While we can’t yet say for certain whether or not the statement is true for the Longhorns, Texas was, in fact, “back” in the 2023 IndyCar season, putting on what was arguably the best old-school, pack-style race since 2015 Fontana.
The middle stages of the race might not have been as enthralling as Fontana, with 26 of 28 cars a lap down at one point and an eight-second gap between the two that weren’t, but the race featured an exciting battle to the finish, one which was unfortunately cut short by a caution flag.
For the last several years, there has been speculation that Texas will be left off the IndyCar calendar the following year. Yet every year, the series and the track have been able to overcome the obstacles to get it back onto the schedule, even if only on another one-year deal.
That was not the case for the 2024 IndyCar season.

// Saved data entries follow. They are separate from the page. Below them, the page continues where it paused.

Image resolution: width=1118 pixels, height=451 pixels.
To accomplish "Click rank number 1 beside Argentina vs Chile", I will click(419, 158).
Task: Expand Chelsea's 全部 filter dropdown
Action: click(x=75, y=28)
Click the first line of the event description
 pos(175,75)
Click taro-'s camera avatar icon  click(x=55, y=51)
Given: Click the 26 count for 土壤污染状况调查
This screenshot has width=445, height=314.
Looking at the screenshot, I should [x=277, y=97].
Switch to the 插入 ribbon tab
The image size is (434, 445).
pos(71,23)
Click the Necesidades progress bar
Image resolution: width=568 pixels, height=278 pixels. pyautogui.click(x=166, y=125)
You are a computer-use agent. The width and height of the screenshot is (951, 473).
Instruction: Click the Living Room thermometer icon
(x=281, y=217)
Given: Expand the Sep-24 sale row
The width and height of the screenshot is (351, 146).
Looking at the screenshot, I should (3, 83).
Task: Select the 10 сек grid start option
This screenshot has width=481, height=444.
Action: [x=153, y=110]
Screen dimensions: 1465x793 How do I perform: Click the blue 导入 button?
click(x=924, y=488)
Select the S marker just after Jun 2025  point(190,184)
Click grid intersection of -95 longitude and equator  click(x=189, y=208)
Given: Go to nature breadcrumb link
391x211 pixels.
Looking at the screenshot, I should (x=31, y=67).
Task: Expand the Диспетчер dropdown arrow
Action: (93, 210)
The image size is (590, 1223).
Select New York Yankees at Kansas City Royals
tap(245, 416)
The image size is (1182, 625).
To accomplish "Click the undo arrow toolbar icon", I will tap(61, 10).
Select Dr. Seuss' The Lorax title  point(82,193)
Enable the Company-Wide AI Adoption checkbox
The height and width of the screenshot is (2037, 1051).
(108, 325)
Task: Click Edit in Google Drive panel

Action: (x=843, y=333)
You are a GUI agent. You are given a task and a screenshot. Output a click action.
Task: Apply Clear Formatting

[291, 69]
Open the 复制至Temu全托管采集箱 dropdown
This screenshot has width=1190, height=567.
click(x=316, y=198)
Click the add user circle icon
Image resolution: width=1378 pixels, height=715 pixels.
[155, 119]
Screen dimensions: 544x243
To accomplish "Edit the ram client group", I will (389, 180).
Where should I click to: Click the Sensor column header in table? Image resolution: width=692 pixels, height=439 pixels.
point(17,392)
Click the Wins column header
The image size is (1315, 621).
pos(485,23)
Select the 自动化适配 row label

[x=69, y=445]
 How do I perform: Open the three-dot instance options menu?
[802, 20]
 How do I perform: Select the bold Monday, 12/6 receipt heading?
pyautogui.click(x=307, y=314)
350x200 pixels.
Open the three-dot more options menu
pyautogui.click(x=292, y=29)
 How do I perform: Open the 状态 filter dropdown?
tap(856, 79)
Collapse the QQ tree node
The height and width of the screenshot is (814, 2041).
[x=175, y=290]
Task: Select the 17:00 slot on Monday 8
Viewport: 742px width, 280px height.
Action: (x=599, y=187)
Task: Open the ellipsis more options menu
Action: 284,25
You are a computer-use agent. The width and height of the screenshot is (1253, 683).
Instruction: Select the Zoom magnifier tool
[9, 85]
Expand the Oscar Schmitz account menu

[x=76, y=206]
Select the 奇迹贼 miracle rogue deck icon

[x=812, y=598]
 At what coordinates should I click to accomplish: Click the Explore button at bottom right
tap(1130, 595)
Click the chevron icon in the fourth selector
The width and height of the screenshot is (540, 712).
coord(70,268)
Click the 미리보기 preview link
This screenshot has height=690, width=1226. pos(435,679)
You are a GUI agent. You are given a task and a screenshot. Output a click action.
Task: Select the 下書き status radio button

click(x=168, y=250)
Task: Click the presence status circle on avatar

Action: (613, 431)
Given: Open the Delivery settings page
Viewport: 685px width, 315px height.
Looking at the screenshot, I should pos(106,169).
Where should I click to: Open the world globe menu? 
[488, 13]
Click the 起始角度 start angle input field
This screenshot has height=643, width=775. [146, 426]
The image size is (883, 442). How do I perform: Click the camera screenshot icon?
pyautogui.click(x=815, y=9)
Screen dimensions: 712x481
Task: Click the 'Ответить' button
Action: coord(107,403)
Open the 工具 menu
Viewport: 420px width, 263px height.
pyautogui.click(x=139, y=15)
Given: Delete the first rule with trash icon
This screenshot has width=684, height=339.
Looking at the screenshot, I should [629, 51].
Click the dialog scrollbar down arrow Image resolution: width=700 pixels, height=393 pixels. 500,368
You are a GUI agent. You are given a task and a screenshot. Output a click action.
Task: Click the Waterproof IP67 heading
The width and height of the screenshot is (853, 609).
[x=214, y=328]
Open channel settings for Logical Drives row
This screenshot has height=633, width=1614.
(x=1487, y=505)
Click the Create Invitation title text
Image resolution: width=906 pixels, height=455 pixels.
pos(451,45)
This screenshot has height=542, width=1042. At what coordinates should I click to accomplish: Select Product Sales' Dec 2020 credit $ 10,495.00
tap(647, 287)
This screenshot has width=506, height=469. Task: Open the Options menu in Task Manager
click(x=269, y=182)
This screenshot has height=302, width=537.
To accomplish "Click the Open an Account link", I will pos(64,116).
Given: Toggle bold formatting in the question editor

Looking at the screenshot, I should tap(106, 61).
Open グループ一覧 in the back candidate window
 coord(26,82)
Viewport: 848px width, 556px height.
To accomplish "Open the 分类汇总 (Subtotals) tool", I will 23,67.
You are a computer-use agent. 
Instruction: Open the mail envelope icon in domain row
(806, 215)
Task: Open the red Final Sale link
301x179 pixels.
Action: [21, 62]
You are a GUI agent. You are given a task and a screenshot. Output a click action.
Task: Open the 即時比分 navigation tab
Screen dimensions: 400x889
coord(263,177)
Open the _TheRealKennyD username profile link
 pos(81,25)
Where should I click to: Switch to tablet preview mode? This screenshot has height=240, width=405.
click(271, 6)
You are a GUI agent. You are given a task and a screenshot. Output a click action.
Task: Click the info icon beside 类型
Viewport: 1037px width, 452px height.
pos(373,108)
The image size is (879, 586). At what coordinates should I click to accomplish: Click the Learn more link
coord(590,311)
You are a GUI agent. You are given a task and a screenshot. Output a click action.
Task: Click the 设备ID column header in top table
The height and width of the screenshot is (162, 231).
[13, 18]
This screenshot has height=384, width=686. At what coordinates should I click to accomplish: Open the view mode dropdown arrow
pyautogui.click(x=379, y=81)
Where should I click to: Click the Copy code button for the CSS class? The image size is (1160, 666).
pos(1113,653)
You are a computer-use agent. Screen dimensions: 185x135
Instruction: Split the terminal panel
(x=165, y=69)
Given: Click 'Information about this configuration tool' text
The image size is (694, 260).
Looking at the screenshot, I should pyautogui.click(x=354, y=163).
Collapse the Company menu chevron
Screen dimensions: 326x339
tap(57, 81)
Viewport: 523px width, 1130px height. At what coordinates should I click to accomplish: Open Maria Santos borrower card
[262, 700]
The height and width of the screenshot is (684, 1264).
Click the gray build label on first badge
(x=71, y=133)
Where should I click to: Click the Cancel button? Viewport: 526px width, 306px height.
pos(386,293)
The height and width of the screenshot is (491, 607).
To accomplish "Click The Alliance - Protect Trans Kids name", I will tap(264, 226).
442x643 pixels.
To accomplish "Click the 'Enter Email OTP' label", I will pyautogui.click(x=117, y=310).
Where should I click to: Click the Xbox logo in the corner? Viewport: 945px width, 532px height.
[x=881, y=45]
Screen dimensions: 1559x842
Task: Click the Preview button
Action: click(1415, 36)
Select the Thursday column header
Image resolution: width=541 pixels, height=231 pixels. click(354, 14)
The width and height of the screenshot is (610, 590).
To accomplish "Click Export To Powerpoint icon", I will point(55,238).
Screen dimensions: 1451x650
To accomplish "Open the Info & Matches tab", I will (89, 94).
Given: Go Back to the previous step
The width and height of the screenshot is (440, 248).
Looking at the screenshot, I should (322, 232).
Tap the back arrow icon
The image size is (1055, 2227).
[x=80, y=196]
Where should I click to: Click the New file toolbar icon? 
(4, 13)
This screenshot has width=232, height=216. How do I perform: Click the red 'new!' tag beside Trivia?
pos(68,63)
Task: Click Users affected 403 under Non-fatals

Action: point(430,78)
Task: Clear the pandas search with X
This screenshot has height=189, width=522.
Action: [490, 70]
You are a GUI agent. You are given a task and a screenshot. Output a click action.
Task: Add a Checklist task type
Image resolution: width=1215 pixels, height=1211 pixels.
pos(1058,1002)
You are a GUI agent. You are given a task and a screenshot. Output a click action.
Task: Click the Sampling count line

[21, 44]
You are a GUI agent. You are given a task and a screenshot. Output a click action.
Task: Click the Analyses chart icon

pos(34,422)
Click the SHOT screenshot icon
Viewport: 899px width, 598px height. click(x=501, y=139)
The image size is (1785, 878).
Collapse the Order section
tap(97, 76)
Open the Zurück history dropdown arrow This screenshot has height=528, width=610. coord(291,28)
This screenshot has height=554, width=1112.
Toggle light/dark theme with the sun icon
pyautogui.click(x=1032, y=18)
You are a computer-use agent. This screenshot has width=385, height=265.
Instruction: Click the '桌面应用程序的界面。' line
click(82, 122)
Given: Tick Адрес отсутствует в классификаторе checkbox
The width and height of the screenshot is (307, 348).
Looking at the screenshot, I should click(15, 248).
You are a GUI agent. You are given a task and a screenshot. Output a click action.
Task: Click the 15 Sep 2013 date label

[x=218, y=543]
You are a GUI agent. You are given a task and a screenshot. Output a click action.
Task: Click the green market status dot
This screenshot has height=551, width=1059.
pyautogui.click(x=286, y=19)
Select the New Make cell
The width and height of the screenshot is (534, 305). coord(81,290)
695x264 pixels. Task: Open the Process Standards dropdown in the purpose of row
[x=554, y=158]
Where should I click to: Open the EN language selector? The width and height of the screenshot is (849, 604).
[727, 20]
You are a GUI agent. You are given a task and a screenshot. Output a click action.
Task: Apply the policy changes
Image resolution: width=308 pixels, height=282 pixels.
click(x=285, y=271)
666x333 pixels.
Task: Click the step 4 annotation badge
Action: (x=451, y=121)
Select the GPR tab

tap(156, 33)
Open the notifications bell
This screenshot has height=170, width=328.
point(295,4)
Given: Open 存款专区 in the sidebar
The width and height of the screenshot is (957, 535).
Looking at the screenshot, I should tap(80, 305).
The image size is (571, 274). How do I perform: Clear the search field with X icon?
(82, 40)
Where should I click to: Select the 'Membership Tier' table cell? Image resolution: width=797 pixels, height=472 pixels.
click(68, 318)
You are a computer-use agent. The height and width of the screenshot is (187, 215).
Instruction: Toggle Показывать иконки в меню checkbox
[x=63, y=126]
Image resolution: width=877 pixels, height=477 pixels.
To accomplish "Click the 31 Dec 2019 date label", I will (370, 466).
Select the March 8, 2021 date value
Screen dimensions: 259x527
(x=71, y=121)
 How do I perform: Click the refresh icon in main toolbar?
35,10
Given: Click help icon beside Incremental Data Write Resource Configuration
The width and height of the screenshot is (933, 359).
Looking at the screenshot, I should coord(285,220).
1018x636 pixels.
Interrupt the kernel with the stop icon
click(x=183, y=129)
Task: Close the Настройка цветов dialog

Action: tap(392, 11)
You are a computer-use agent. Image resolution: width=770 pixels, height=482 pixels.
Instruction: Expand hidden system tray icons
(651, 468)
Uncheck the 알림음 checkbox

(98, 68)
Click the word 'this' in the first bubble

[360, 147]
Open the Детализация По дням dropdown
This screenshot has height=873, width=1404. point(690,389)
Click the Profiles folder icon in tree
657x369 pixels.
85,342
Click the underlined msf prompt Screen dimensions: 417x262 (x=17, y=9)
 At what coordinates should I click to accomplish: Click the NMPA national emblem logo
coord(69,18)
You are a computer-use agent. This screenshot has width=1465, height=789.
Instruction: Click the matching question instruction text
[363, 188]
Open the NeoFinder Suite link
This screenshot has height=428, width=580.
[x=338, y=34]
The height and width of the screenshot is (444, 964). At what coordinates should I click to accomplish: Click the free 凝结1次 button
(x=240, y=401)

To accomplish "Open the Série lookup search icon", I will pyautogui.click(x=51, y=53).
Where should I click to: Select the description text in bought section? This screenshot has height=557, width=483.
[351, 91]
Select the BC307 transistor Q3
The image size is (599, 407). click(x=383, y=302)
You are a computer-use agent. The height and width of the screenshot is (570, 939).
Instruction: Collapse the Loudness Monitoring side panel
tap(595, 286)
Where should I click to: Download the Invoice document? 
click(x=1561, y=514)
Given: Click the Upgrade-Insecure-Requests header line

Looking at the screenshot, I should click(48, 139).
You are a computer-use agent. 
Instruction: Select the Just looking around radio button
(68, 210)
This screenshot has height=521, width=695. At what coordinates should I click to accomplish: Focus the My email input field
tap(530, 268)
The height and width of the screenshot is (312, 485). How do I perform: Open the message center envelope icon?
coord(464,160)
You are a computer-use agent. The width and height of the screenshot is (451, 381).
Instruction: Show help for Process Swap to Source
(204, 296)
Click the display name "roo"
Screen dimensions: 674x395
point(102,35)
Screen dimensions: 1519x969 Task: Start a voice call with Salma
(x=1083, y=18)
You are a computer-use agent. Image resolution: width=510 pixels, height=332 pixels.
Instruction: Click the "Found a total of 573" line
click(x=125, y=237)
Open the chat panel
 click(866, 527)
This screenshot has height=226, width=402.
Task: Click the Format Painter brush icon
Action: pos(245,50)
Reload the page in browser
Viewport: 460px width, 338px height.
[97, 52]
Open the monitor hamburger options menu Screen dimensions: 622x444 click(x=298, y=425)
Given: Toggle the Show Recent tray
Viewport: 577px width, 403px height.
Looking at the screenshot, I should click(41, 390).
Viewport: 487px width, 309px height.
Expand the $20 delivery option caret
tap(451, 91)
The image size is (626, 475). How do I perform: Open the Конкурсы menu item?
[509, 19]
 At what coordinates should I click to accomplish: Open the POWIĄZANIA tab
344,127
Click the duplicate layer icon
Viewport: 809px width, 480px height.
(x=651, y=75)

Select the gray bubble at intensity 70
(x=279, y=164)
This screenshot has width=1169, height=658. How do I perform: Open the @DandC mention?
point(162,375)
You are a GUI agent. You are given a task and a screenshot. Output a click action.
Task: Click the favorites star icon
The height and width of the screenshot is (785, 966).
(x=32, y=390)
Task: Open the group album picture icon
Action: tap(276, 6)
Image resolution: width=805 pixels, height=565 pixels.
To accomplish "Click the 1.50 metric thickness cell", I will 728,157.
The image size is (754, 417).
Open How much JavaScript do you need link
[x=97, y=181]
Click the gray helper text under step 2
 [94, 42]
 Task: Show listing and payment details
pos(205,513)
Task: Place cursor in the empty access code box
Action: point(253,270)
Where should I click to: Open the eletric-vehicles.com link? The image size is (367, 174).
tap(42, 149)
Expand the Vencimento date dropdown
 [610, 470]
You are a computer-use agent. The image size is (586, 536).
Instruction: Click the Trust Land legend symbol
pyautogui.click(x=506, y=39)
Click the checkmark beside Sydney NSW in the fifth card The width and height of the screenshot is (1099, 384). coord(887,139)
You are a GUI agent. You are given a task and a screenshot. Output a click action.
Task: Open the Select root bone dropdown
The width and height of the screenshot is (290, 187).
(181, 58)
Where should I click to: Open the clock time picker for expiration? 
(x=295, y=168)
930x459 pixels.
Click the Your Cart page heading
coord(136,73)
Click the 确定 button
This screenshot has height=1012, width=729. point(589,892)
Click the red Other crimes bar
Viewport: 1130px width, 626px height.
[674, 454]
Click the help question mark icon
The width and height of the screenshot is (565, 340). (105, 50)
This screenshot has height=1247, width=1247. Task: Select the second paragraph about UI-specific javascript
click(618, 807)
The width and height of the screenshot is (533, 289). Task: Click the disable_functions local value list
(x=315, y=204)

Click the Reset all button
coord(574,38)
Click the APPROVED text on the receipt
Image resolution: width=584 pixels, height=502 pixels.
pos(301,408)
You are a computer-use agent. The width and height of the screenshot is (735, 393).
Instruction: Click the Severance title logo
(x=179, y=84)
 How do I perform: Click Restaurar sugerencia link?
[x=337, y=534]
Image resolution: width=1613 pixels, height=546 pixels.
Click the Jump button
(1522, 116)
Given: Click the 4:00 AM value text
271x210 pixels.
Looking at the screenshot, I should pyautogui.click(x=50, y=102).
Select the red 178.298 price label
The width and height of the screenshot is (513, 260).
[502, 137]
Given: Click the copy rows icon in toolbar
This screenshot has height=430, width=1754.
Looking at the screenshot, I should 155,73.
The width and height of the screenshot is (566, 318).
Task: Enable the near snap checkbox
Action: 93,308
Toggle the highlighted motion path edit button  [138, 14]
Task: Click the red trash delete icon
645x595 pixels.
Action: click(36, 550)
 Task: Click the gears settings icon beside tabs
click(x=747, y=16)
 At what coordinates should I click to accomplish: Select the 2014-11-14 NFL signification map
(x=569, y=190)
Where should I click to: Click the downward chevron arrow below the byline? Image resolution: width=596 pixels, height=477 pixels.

With NASCAR eyeing a spring date for its Texas race instead of a fall playoff date and NBC taking two weeks off from its motorsports coverage in the summer due to its Paris Summer Olympics commitment, there simply wasn’t a slot for IndyCar, despite the track having been the only non-Indianapolis Motor Speedway venue on the series schedule ever since its first full season in 1997.
Series owner Roger Penske said that IndyCar will “be back in Texas, hopefully in another year”, but there are no guarantees, and “out of sight, out of mind” has been a growing trend regarding IndyCar ovals.
We have seen IndyCar’s willingness to totally move on from oval tracks before. The aforementioned Fontana was gone after 2015 following a race which saw a record 80 lead changes.
Pocono Raceway was removed after the 2019 season and replaced by Richmond Raceway for 2020, but Richmond didn’t get to host a race due to COVID-19-related restrictions. It wasn’t brought back for 2021 and still hasn’t hosted a race since 2009.
In this instance, however, it is definitely a plus to see IndyCar adding a doubleheader at the historic Milwaukee Mile — a track that has ironically also been axed from the calendar (twice) before — and, somewhat unrelatedly, bringing oval night racing back to the series at Iowa Speedway and World Wide Technology Raceway at Gateway.
With two races at Milwaukee, two at Iowa, one at Gateway, and the Indy 500, there are six oval races on the 2024 IndyCar schedule, the most since there were six in 2020.
Excluding 2020, when several oval races were added due to other races being wiped off the calendar, there have not been six oval races in a single season since 2018. There haven’t been more than six since 2011.
We can only hope that any future addition of Texas back to the schedule does not come at the expense of another oval race — and perhaps that a few other former IndyCar ovals also return.